I’ve probably always known this deep down, but I’ve had to travel a lifetime to let it emerge.
_______________
1 Old habits die hard.
Epilogue
It Takes a Village
How did I get here? I owe it to a multitude of people, in both personal and professional spheres of my life. This chapter is a shout-out to everyone who mentored me, was in my corner, and helped me get this book out into the world.
Beginning with Lowell Mate. This book is your doing, sir. The minute we sat down to dinner at Ca’ Del Sol restaurant a few Decembers ago and you asked, “Ever thought of putting your vignettes into a book of essays?” I had, but it was way down on my list, so I reprioritized. I’m pretty sure my life changed at that moment. Thank you also for connecting me with Amy Schiffman.
Amy, I remember sitting in your office having just begun writing the book, and you declaring that this would be the year. Literally an hour later, you found me my book agent. Thank you!
To said book agent, Murray Weiss at Catalyst, who has been a tireless advocate not just of this book, but of me in general: you are a genius, a gentleman, and a true mensch. Side note, my sister loves your name and gets a kick out of saying it often …
To my brilliant editor at Skyhorse Publishing, Kim Lim: you took my words and made them better than I could have imagined. It’s been a dream collaborating with you. I never knew this part of the process would be so fun!
And to the other individuals I’m grateful to consider part of my team:
To Ann-Marie Nieves, who might be the reason you’re reading this book right now. Jamie Mandelbaum: you’ve been with me since I was a teeny fish. Thanks for sticking with me and introducing me to the newest member of my team, Shadi Bakhtiari, who is awesome beyond words. And to Jeff Portnoy, thank you for believing in me. You are a tireless rock star, and I look forward to our future creative journey together.
To Reza Aslan for inspiring me by being a “relaxed and hip” Muslim back in a time when there were no such role models out there: thank you for your grace and generosity to me through the process of writing this book. And especially for connecting me with Safa Samiezadé-Yazd, who has become a great friend.
To Safa, your own story inspires me so much, and I can’t wait to see it in book form. You’ve helped me come out of my shell and “own my Islam,” and you’ve emphasized that no one can tell me how to practice my faith, which is why it’s called faith.
To my other Muslim sisters who helped pave my way and supported me, telling me to write whatever I want—and if it offends people then all the better, since that gets people talking, and dialogue is always good: Edina Lekovic, Marium Mohiuddin, Sue Obeidi. You are my heroes!
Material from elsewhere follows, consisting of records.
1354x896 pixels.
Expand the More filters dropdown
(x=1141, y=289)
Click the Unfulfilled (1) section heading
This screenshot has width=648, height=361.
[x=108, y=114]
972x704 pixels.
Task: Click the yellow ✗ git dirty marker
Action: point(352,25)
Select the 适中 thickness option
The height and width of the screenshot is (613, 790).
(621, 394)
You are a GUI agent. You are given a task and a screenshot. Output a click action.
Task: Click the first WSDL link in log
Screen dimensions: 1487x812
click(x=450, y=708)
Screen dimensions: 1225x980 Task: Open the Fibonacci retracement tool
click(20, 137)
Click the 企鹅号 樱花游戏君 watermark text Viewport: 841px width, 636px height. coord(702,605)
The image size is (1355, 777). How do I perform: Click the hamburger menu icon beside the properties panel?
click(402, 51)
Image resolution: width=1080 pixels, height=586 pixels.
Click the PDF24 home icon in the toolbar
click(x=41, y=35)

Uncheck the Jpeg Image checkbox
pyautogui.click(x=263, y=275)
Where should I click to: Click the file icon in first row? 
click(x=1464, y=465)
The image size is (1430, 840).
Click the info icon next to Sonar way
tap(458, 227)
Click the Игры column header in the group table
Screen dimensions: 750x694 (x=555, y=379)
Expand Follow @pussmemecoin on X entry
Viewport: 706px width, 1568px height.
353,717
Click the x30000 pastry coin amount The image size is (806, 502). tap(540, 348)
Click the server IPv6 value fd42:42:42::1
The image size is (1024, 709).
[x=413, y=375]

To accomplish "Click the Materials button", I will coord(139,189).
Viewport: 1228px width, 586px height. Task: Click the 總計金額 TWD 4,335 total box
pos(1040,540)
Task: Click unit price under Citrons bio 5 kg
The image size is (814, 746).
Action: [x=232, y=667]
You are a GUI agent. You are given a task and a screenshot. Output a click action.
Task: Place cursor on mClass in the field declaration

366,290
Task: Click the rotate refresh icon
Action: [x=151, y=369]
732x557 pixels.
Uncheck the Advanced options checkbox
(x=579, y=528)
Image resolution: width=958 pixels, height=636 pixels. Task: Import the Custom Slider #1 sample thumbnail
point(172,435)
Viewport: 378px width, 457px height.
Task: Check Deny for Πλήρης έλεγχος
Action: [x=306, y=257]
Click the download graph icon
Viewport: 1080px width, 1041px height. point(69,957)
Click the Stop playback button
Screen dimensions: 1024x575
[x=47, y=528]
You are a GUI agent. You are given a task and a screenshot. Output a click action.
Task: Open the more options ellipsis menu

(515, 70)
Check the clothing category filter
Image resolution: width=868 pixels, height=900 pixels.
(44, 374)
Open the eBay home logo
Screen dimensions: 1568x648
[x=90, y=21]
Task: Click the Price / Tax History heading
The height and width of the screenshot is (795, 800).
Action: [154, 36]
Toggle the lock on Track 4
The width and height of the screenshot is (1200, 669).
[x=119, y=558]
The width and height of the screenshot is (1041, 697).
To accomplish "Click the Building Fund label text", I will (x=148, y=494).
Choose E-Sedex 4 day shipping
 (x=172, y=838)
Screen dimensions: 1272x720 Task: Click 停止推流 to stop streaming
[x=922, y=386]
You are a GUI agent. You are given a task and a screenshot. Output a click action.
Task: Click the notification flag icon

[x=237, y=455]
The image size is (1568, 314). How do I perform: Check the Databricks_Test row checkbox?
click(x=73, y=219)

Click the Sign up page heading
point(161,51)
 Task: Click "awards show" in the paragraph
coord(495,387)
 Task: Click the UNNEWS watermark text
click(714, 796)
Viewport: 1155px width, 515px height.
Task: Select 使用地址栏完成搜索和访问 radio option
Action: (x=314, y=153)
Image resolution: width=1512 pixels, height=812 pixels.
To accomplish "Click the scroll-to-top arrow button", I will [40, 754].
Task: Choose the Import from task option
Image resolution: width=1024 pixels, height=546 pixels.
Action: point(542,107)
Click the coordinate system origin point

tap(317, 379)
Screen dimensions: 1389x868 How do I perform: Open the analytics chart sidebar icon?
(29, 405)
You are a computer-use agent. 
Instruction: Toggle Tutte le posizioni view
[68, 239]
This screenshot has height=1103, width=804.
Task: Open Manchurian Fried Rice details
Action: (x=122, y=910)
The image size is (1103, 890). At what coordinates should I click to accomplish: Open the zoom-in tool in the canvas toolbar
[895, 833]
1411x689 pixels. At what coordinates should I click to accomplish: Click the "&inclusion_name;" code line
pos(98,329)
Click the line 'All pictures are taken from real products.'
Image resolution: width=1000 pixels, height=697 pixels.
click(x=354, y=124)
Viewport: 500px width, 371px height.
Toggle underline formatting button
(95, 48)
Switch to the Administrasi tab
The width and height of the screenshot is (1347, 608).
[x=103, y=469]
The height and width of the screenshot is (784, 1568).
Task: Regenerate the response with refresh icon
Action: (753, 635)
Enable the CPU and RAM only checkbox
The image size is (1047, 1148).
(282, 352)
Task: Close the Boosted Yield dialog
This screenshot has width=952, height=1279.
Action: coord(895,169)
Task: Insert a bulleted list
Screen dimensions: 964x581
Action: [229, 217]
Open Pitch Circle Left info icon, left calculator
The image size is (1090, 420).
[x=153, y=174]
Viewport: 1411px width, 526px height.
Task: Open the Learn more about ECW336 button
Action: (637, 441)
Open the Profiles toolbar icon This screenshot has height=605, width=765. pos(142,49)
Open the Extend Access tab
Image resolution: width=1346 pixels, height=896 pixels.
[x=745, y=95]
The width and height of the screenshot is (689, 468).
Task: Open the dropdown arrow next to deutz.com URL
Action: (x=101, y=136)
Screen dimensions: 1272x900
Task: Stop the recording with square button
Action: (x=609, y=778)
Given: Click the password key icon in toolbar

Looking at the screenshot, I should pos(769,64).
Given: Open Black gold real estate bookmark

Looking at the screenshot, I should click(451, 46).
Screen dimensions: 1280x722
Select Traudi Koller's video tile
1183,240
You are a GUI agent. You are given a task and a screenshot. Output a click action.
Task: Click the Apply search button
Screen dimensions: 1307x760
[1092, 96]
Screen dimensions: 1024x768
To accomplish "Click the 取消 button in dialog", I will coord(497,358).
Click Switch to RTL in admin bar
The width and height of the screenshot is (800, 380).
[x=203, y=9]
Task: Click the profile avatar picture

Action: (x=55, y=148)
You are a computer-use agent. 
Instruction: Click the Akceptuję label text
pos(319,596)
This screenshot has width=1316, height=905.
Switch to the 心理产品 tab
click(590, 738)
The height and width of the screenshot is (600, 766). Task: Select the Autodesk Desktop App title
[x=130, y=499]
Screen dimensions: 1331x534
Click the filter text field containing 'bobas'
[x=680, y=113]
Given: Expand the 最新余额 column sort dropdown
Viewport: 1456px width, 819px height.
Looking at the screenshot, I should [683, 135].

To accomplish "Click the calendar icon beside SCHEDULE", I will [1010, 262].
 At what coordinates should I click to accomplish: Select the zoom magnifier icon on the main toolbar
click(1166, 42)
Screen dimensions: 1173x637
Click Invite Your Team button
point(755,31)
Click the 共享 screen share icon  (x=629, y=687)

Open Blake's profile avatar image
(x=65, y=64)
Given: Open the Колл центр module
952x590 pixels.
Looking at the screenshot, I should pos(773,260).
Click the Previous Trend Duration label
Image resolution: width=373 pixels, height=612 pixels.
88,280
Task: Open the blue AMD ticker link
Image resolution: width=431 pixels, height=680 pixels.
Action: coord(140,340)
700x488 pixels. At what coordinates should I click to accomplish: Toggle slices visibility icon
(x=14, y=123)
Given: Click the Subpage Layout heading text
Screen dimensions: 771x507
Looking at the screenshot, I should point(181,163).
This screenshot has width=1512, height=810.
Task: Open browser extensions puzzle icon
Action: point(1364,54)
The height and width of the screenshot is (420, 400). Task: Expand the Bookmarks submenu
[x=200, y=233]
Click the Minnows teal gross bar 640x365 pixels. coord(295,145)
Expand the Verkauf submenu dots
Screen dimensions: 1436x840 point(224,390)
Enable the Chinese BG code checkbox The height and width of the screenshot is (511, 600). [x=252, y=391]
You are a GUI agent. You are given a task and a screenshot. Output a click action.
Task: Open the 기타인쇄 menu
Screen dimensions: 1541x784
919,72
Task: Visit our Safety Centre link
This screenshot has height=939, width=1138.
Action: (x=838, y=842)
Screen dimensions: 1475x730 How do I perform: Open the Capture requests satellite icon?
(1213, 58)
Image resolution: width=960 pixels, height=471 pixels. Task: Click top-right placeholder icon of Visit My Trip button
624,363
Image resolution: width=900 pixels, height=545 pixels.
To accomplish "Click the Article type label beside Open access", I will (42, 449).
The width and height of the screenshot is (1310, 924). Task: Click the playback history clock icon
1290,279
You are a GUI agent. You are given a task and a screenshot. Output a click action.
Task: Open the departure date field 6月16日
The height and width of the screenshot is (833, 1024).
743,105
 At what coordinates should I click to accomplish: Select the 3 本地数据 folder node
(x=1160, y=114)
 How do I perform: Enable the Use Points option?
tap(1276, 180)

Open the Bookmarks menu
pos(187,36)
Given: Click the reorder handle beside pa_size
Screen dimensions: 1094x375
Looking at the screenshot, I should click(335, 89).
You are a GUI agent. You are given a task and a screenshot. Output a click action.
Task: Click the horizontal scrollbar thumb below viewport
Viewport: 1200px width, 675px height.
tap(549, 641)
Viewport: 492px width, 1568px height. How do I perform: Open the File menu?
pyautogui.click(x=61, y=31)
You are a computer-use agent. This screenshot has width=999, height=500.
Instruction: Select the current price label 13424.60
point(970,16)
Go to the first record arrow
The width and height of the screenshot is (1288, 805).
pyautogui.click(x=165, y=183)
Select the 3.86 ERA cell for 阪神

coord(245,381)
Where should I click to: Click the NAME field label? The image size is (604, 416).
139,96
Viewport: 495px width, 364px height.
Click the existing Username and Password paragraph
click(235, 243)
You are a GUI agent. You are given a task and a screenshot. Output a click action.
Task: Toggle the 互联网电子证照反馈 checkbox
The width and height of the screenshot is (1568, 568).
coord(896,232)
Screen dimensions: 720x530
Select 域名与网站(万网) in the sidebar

To Lydia Wahlke, who is the kind of friend who you know always has your back even when you don’t speak for years. Thank you for your support throughout the writing of this book and beyond, especially that time you were sick with a hundred-degree fever.
To Lance Still for putting me in touch with Judy McGuire, who helped me navigate the choppy waters of first-time publishing, tirelessly answering my endless questions and putting me in touch with the awesome Binders community of writers on Facebook.
To Debra Rogers for also helping me navigate these waters and who’s number one in the “I got your back, babe” category.
To Jude Roth, my friend for over a decade and sister from another mister who’s read and heard the stories in this book so many times. You pushed me to keep going when time and time again I faced rejection or crisis of faith. You have figuratively saved my life on so many occasions during our friendship—though I would not doubt that I could add the word literally in there should it one day come to that.
To Mike Daley, the perennial Will to my Grace. You are the best Irish Catholic brother I could ever ask for—and yes, fine, at times you can be a real “ONE.”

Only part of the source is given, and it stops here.